Premier traumatisme pour ma mère : « Vous n’avez qu’une mère, c’est moi. » Pourtant, la grand-mère paternelle exige qu’on l’appelle « maman Yvonne » ! Elle voulait rester jeune et effacer sa bru. Du moins, partager le rôle de mère.

Ma grand-mère paternelle Yvonne était très autoritaire. Elle avait un physique imposant, elle était très grande, assez forte, avec une voix très puissante. Quand elle s’exprimait, cela ressemblait à une pièce de théâtre. Elle portait une canne qui complétait le personnage.

Elle travaillait dans l’usine de parfum Helena Rubinstein à Rueil-Malmaison. Elle nous ramenait souvent des échantillons de parfum, ça donnait une image de réussite.

Toute la famille craignait ses réactions. Elle imposait des règles qu’il fallait respecter.

 

Nous arrivions de Tunisie. Elle avait un très bel appartement, avec des chambres, une salle de bains, une grande salle à manger et des toilettes indépendantes. Il y avait un grand balcon qui donnait sur un parc tout vert. Des pelouses immenses, des arbres de toutes les hauteurs, des jeux de toutes sortes.

Le paradis, sur le papier.

 

Nous connaissons déjà le problème des mères orientales, vous y ajoutez le côté mères juives, et vous obtenez l’enfer. Règlements de comptes permanents. Aucune concession du côté de ma grand-mère. « Je suis chez moi ! Ce sont mes règles… C’est mon jeu. »

 

Gosdinde, elle, avait quitté son pays, ses habitudes, sa famille, une douceur de vivre, la chaleur, le climat ensoleillé. Elle débarquait dans cet appartement où l’attendait une tôlière, agressive, qui voulait tout lui imposer.

Elle ne pouvait plus s’occuper comme elle l’entendait des enfants, de son mari, de sa maison. Ma mère n’avait plus son rôle. Elle avait perdu sa vie, son objectif.

Son échappatoire, c’était d’être mère, et là on le lui retirait ! Elle subissait déjà son mari (et la vie maritale). Elle devait, en plus, subir des ordres, des directives de la mère de son mari.

Les relations entre belles-filles et belles-mères ne sont déjà pas simples, mais se retrouver à vivre chez la matriarche après avoir quitté son pays et sa propre famille… !

C’est là que ma mère a chuté.

Elle n’avait aucune perspective.

Comment se sortir de là ?

La descente psychologique, les pleurs, la dépression.

 

Pour nous, les enfants, ce fut différent.

Mon frère Jean-Claude avait six ans. Il n’avait jamais été accepté par notre père. Depuis sa naissance, le 22 septembre 1951, celui-ci l’avait toujours considéré comme un concurrent. Il lui prenait sa femme.
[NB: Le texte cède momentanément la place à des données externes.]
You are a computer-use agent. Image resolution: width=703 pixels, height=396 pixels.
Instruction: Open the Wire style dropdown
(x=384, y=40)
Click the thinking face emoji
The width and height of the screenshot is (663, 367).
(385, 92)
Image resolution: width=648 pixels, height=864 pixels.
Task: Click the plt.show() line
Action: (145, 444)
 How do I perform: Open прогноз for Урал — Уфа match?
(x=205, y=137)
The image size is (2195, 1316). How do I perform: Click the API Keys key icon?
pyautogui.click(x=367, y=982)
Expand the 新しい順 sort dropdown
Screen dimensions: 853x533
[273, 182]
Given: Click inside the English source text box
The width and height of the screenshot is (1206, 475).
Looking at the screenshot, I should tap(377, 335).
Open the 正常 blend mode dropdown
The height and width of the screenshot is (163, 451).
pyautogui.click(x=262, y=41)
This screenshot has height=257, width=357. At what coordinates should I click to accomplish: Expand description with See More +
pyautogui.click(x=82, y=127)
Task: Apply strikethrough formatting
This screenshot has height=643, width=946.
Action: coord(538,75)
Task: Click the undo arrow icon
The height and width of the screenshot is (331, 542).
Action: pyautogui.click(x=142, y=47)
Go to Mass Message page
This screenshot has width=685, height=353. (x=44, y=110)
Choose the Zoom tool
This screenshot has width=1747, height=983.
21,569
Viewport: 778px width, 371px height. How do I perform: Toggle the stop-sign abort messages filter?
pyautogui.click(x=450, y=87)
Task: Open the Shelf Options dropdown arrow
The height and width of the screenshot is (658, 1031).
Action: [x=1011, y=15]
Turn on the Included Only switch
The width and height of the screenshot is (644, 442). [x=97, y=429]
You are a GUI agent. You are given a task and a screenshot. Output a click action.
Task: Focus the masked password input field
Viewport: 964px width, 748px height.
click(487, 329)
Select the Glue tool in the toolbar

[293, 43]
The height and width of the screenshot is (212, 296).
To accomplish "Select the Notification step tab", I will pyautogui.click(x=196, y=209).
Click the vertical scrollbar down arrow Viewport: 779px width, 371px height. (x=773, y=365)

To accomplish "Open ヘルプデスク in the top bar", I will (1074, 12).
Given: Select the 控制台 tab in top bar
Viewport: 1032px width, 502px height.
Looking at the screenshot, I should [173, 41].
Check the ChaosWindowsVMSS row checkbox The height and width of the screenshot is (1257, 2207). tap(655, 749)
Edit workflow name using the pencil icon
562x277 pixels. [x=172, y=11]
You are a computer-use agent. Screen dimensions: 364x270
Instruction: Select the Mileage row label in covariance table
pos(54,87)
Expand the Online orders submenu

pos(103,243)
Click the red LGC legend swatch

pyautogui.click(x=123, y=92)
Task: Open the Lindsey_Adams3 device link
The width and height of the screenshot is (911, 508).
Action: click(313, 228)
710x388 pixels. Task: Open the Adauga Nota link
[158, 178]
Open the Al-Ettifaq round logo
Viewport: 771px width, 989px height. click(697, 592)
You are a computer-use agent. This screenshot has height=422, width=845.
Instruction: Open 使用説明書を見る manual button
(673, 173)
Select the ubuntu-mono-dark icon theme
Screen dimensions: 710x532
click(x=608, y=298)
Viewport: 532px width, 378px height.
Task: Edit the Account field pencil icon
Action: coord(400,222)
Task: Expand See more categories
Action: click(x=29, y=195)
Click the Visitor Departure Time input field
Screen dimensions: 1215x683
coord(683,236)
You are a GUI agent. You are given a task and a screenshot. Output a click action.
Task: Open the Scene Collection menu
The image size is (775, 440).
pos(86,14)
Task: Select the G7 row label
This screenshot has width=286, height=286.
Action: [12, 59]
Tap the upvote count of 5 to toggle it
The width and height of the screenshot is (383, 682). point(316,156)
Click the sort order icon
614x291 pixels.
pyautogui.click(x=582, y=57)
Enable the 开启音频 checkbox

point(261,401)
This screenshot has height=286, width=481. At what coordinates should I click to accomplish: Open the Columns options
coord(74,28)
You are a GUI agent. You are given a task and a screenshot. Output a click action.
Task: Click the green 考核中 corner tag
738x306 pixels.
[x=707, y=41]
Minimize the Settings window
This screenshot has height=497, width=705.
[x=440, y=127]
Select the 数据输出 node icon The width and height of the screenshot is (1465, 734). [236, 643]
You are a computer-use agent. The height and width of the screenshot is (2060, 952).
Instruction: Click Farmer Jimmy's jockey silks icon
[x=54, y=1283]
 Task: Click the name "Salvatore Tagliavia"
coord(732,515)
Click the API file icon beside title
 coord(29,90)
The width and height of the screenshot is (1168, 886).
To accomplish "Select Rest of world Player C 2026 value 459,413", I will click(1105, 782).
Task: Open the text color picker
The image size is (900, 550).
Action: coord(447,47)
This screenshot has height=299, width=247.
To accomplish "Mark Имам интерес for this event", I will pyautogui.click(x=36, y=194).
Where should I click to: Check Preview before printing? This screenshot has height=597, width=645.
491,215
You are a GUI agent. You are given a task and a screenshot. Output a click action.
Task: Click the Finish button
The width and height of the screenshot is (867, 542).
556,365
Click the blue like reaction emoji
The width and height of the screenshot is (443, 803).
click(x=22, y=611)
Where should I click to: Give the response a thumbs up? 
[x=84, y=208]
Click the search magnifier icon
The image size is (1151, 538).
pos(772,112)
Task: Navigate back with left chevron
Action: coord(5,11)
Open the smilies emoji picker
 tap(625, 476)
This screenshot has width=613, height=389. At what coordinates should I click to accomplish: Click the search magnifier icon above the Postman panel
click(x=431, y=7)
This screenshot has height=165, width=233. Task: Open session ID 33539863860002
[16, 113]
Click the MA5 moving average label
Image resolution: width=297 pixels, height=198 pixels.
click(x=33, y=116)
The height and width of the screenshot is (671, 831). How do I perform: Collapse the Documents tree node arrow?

C’est incroyable de penser qu’un adulte peut en vouloir à un enfant à ce point. C’était inconscient, maladif.

Pour Jean-Claude, Rueil-Malmaison représenta un répit. Le parc, l’école, le conflit entre la mère et la grand-mère, cela détournait l’attention de son père. Ce fut une pause dans le combat que Raoul menait contre son aîné. Apprendre à passer entre les gouttes…

Notre père avait son travail, et il jouait un exercice d’équilibrisme entre les deux femmes. Il devait aussi souffrir de la situation, mais il n’avait pas de solution.

 

Ma mère et moi, à l’époque, ne faisions qu’un. C’est ce qu’elle ressentait. Et c’est ce qu’elle a continué à penser toute sa vie.

J’étais de toutes les crises. Elle me prenait dans ses bras et elle pleurait.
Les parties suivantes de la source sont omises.